_MATERIAL PROVIDED_
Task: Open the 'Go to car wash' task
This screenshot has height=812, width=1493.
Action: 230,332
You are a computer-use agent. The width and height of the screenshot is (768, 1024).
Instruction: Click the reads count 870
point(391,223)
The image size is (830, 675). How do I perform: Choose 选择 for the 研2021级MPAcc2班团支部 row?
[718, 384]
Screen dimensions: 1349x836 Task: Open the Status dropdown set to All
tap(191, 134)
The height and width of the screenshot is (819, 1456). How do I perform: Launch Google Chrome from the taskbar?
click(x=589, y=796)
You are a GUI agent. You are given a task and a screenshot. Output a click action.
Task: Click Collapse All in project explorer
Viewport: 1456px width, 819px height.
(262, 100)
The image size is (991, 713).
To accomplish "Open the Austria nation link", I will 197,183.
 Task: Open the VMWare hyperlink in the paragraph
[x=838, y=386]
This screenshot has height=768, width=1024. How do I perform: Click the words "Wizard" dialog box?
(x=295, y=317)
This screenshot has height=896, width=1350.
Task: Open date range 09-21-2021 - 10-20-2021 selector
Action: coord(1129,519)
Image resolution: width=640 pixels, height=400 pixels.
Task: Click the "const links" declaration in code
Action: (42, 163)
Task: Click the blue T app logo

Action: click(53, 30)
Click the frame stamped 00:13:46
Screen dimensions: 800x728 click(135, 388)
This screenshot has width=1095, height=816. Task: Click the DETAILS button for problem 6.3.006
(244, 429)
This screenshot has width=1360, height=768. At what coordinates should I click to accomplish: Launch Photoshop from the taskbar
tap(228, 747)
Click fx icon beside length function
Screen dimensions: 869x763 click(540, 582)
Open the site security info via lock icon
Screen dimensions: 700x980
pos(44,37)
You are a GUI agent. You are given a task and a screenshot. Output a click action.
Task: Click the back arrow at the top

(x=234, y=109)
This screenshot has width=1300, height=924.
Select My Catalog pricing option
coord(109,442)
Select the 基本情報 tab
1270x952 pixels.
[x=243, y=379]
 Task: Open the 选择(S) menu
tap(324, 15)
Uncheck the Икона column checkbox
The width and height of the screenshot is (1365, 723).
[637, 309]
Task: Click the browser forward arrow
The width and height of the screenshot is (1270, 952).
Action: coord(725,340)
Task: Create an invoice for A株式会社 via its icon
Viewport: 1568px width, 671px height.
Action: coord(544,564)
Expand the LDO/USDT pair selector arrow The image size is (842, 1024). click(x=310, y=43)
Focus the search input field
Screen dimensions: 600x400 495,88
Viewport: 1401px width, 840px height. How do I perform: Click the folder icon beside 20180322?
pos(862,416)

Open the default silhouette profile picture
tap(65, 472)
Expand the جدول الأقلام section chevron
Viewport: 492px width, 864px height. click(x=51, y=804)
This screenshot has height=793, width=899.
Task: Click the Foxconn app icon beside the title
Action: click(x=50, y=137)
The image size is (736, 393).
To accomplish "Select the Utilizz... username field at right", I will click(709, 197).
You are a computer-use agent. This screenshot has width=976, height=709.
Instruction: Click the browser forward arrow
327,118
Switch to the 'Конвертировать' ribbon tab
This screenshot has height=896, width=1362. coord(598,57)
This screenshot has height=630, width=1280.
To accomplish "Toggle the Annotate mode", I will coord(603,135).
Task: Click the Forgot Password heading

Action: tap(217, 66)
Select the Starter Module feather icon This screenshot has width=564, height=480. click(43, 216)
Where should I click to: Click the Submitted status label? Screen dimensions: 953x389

_EXERCISE DETAILS_
Transcribe all of the data above line for line, without changing anything.

_PROBLEM SOLUTION_
Task: Open the 'Go to car wash' task
This screenshot has height=812, width=1493.
Action: 230,332
You are a computer-use agent. The width and height of the screenshot is (768, 1024).
Instruction: Click the reads count 870
point(391,223)
The image size is (830, 675). How do I perform: Choose 选择 for the 研2021级MPAcc2班团支部 row?
[718, 384]
Screen dimensions: 1349x836 Task: Open the Status dropdown set to All
tap(191, 134)
The height and width of the screenshot is (819, 1456). How do I perform: Launch Google Chrome from the taskbar?
click(x=589, y=796)
You are a GUI agent. You are given a task and a screenshot. Output a click action.
Task: Click Collapse All in project explorer
Viewport: 1456px width, 819px height.
(262, 100)
The image size is (991, 713).
To accomplish "Open the Austria nation link", I will 197,183.
 Task: Open the VMWare hyperlink in the paragraph
[x=838, y=386]
This screenshot has height=768, width=1024. How do I perform: Click the words "Wizard" dialog box?
(x=295, y=317)
This screenshot has height=896, width=1350.
Task: Open date range 09-21-2021 - 10-20-2021 selector
Action: coord(1129,519)
Image resolution: width=640 pixels, height=400 pixels.
Task: Click the "const links" declaration in code
Action: (42, 163)
Task: Click the blue T app logo

Action: click(53, 30)
Click the frame stamped 00:13:46
Screen dimensions: 800x728 click(135, 388)
This screenshot has width=1095, height=816. Task: Click the DETAILS button for problem 6.3.006
(244, 429)
This screenshot has width=1360, height=768. At what coordinates should I click to accomplish: Launch Photoshop from the taskbar
tap(228, 747)
Click fx icon beside length function
Screen dimensions: 869x763 click(540, 582)
Open the site security info via lock icon
Screen dimensions: 700x980
pos(44,37)
You are a GUI agent. You are given a task and a screenshot. Output a click action.
Task: Click the back arrow at the top

(x=234, y=109)
This screenshot has width=1300, height=924.
Select My Catalog pricing option
coord(109,442)
Select the 基本情報 tab
1270x952 pixels.
[x=243, y=379]
 Task: Open the 选择(S) menu
tap(324, 15)
Uncheck the Икона column checkbox
The width and height of the screenshot is (1365, 723).
[637, 309]
Task: Click the browser forward arrow
The width and height of the screenshot is (1270, 952).
Action: coord(725,340)
Task: Create an invoice for A株式会社 via its icon
Viewport: 1568px width, 671px height.
Action: coord(544,564)
Expand the LDO/USDT pair selector arrow The image size is (842, 1024). click(x=310, y=43)
Focus the search input field
Screen dimensions: 600x400 495,88
Viewport: 1401px width, 840px height. How do I perform: Click the folder icon beside 20180322?
pos(862,416)

Open the default silhouette profile picture
tap(65, 472)
Expand the جدول الأقلام section chevron
Viewport: 492px width, 864px height. click(x=51, y=804)
This screenshot has height=793, width=899.
Task: Click the Foxconn app icon beside the title
Action: click(x=50, y=137)
The image size is (736, 393).
To accomplish "Select the Utilizz... username field at right", I will click(709, 197).
You are a computer-use agent. This screenshot has width=976, height=709.
Instruction: Click the browser forward arrow
327,118
Switch to the 'Конвертировать' ribbon tab
This screenshot has height=896, width=1362. coord(598,57)
This screenshot has height=630, width=1280.
To accomplish "Toggle the Annotate mode", I will coord(603,135).
Task: Click the Forgot Password heading

Action: tap(217, 66)
Select the Starter Module feather icon This screenshot has width=564, height=480. click(43, 216)
Where should I click to: Click the Submitted status label? Screen dimensions: 953x389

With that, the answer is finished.